Ten years after I started covering this team in earnest, the front office is still operating with the same appetite for a swing that defined the dynasty years. Green, James, and Davis all share an agent in Rich Paul, which is the kind of detail that makes you wonder how much of this has been quietly choreographed behind the scenes for longer than anyone’s letting on.
The timeline gets even more interesting when you add Kristaps Porzingis back into the mix. Hours after the Green news broke, Porzingis agreed to a new two-year, $40 million deal to stay in Golden State, a move that locks in size and shooting but also tightens the financial runway for fully paying James the nontaxpayer midlevel exception. The front office still believes there’s a path to make it work, but it’s not a clean one anymore.
As for the LeBron piece specifically, Golden State’s interest isn’t new. Team sources have indicated for weeks that this courtship was coming, built on the read that James was probably headed back to the Lakers. That read is shifting as apparently negotiations between James and Los Angeles have stalled heading into Tuesday’s free agency, and that stall is exactly the kind of crack in the door this front office has been waiting on.
Then there’s Anthony Davis, which is where this gets genuinely fascinating.

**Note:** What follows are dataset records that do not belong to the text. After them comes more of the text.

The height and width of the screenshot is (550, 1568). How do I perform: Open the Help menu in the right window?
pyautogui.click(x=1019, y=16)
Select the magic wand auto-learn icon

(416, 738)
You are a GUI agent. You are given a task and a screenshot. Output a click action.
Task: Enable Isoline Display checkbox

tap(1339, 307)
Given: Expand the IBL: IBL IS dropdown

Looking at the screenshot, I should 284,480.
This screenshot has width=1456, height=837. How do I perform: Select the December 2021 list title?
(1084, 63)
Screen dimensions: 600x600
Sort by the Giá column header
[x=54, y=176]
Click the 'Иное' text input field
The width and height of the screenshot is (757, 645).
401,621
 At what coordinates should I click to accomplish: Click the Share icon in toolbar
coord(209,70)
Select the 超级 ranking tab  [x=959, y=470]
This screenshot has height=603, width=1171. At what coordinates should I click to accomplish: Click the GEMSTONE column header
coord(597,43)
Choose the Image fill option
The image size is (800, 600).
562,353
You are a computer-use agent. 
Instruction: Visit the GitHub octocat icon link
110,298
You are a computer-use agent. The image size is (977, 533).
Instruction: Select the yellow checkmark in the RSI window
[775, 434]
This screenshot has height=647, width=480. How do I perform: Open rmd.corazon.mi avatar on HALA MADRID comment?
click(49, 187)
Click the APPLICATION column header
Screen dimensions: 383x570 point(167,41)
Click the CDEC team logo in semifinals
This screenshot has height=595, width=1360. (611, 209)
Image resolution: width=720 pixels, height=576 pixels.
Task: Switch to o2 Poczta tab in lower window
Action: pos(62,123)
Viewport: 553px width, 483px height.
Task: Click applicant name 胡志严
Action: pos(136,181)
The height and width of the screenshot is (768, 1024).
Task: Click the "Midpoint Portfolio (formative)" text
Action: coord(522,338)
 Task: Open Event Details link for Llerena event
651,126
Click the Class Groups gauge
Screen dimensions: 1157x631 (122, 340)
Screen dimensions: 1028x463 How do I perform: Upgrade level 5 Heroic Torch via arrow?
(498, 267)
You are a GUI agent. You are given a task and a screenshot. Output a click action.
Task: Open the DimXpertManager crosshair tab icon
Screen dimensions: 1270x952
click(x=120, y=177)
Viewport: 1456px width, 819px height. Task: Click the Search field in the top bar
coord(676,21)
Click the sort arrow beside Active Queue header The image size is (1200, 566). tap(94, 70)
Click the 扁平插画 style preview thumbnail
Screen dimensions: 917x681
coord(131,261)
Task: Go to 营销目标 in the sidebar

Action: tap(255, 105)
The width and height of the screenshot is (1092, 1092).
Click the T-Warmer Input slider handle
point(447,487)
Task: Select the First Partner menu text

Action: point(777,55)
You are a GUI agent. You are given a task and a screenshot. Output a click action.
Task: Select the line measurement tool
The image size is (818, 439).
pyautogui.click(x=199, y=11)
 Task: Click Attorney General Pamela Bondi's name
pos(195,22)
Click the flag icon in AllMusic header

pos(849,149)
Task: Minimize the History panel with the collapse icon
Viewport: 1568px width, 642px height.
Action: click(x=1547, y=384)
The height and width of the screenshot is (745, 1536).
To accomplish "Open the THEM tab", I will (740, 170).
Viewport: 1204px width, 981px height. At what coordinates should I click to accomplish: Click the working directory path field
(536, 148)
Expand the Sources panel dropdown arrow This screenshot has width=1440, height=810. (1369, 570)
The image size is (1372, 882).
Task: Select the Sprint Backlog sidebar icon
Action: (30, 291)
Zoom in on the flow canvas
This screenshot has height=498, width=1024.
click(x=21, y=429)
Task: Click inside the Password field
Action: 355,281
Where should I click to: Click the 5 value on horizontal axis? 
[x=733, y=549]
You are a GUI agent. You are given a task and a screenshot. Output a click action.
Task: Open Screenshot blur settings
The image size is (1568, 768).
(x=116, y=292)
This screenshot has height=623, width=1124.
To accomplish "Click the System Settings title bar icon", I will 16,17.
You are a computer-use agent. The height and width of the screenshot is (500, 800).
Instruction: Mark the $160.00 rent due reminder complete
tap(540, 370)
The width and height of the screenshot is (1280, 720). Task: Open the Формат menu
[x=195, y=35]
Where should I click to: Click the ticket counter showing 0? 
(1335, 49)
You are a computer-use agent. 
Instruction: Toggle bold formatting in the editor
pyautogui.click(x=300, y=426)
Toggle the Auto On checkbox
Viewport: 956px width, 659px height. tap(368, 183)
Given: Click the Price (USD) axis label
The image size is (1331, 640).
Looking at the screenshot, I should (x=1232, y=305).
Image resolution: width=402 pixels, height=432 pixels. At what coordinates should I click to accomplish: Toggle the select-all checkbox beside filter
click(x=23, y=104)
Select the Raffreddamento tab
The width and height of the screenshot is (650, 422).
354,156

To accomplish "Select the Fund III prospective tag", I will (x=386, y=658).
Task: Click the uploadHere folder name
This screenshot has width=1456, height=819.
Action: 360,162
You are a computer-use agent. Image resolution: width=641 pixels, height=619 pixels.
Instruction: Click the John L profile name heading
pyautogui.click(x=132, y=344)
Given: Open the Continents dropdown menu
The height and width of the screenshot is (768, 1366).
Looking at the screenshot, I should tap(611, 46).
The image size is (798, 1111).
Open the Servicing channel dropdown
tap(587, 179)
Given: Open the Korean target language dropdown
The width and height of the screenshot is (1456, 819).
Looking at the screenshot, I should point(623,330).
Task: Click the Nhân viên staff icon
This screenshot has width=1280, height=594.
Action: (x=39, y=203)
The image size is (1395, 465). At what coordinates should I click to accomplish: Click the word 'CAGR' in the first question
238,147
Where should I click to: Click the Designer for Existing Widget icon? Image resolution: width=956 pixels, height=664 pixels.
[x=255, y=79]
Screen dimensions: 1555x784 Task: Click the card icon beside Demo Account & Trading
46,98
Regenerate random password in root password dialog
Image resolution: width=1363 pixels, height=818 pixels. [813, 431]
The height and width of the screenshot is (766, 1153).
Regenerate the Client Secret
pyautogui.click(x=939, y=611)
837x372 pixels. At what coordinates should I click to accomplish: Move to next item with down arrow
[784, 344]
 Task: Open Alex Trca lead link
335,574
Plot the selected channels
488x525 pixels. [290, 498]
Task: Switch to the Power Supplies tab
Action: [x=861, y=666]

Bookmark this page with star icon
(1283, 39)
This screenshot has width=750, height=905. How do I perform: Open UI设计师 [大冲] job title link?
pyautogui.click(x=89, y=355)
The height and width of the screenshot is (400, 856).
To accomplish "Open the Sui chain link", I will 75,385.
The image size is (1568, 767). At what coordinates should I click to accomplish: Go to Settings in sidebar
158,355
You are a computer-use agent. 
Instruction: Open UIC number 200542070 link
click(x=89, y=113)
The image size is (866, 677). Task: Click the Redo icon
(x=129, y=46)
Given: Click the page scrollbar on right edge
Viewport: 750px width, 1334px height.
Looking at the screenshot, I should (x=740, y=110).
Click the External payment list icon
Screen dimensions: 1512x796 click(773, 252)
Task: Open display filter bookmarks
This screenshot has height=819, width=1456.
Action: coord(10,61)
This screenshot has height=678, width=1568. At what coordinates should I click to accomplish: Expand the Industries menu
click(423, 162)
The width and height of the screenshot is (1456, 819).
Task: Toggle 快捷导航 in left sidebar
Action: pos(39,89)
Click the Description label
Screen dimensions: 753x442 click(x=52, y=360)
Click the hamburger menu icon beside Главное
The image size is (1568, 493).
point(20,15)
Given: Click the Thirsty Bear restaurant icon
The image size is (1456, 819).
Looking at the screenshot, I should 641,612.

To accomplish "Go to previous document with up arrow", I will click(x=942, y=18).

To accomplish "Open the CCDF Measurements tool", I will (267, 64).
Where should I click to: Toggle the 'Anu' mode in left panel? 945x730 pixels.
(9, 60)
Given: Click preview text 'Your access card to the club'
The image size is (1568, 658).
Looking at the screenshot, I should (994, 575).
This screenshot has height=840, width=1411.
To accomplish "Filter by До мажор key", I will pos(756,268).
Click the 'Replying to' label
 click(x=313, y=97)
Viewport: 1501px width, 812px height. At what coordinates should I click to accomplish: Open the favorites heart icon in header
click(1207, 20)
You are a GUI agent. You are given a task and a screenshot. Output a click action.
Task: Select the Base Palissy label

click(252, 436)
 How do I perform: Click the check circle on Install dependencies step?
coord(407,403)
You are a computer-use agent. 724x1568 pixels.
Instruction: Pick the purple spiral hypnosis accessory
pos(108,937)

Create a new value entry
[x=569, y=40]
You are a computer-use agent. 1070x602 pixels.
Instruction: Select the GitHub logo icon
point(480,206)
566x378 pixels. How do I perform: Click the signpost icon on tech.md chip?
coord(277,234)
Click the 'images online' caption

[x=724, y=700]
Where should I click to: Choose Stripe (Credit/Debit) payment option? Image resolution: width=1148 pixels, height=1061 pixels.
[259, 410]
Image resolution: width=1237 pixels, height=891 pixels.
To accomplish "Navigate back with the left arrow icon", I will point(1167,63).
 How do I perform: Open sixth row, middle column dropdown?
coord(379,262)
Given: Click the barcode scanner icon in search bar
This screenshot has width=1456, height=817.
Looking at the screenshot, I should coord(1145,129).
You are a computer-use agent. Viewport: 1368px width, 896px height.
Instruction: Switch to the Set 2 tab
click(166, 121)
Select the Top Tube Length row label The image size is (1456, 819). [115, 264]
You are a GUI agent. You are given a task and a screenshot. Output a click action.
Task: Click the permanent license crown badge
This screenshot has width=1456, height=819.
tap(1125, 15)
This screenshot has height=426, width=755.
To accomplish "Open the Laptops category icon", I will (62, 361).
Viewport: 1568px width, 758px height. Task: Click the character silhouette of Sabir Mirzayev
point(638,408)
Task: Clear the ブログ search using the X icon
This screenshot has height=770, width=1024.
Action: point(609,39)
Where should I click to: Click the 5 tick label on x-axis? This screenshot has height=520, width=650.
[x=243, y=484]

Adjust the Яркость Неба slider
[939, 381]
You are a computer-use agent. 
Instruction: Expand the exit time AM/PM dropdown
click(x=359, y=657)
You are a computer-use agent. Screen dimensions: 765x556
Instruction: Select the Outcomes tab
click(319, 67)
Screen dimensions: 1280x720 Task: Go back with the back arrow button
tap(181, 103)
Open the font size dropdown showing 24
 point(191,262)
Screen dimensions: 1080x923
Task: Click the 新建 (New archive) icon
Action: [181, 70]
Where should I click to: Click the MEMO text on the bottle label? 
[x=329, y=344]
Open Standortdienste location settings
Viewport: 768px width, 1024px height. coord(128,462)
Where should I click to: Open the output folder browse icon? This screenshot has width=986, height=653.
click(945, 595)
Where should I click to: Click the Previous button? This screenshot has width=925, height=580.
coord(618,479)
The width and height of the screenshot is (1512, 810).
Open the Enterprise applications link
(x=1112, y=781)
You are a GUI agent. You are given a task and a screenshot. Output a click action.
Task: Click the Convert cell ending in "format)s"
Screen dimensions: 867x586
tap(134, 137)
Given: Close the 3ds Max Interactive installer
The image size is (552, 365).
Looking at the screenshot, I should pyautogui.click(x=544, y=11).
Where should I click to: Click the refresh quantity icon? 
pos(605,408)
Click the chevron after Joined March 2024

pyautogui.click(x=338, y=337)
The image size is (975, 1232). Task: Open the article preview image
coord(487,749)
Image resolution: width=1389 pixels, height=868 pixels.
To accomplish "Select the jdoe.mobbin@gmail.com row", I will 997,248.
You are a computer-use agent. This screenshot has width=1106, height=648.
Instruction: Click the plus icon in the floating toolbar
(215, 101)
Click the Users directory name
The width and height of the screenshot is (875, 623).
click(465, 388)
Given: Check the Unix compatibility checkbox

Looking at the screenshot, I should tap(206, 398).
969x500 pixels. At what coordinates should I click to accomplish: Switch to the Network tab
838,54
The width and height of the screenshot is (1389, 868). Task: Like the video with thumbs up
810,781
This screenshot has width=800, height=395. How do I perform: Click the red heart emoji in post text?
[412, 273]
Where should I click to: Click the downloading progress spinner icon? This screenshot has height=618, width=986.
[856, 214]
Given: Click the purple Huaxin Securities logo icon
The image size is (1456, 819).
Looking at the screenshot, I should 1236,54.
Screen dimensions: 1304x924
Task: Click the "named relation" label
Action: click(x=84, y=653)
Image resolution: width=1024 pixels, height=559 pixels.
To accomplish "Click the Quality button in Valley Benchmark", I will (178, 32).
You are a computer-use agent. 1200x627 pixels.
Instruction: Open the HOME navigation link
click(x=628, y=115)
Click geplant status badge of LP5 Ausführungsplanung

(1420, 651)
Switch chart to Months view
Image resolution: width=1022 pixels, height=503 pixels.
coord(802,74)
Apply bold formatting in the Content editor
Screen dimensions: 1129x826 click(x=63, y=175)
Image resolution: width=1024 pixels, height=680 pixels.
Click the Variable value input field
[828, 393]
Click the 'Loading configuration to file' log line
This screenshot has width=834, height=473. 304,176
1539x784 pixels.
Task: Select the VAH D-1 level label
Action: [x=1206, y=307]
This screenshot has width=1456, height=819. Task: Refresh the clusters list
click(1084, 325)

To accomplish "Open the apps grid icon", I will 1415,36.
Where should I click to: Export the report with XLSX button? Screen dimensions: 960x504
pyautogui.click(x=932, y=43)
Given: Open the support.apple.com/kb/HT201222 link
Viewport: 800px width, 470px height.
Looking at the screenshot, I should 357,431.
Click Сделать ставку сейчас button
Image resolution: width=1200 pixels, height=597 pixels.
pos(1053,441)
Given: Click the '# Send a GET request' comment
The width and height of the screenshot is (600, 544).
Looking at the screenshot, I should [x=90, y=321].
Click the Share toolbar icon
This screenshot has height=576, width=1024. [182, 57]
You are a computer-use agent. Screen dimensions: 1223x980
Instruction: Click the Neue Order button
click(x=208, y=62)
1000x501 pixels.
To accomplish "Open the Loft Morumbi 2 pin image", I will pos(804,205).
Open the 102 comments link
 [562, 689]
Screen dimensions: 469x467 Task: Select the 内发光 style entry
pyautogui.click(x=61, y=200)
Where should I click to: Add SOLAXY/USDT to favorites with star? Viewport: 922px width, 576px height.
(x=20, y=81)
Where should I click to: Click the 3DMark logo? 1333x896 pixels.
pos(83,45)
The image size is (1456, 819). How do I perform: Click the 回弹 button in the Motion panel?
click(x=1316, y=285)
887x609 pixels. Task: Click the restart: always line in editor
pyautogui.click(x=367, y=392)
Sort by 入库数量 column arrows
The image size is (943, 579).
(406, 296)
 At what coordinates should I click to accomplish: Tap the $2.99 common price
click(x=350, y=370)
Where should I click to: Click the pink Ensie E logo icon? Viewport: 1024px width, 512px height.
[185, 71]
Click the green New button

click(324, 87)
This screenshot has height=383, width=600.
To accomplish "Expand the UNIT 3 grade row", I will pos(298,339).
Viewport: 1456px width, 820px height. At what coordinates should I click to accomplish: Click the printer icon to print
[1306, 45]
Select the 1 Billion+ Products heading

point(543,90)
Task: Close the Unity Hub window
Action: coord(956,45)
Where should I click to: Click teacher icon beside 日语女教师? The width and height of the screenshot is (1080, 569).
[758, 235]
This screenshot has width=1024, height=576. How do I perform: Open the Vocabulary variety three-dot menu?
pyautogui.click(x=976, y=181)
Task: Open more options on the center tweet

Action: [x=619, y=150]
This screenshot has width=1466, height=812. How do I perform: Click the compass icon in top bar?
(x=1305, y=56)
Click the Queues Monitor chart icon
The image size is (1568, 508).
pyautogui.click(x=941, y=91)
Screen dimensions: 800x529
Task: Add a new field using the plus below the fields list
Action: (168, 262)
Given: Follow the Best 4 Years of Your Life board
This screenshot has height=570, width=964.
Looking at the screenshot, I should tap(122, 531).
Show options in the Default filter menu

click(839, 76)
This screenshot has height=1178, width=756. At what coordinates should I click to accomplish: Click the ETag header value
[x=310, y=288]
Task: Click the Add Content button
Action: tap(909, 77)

League sources believe Davis could function less as the primary target and more as the bait, a familiar championship partner from that 2020 Lakers title run who could help close the deal on James himself. Nothing concrete has moved on the Davis front yet, but if it does, the realistic version of that trade almost certainly has to include Jimmy Butler, who is still less than four months removed from ACL surgery and is set to make an expiring $56.8 million next season against Davis’s $58.4 million. Am I seeing that right, DNHQ?
Here’s where I want to be careful, because Butler isn’t just a trade chip in a spreadsheet. The organization has told him directly, dating back to the February deadline, that they want to keep him. Butler addressed the speculation himself last week, saying it’s good to know he’s wanted, and that if the front office finds a faster path to winning without him, that’s their job to pursue. His agent Bernie Lee echoed that the franchise, from ownership down to the medical staff, has stayed committed to supporting Butler through his rehab.
So that’s the basketball reality sitting underneath everything I said about twilight and inspiration. This roster, the one that’s older now, a little more fragile, occasionally banged up, just watched its locker room leader bet on something bigger. Whatever happens with LeBron or Davis or Butler, the appetite hasn’t changed. The hunger to add one more chapter is still very much alive. Which means just like you and I, the Warriors still very much have something to say.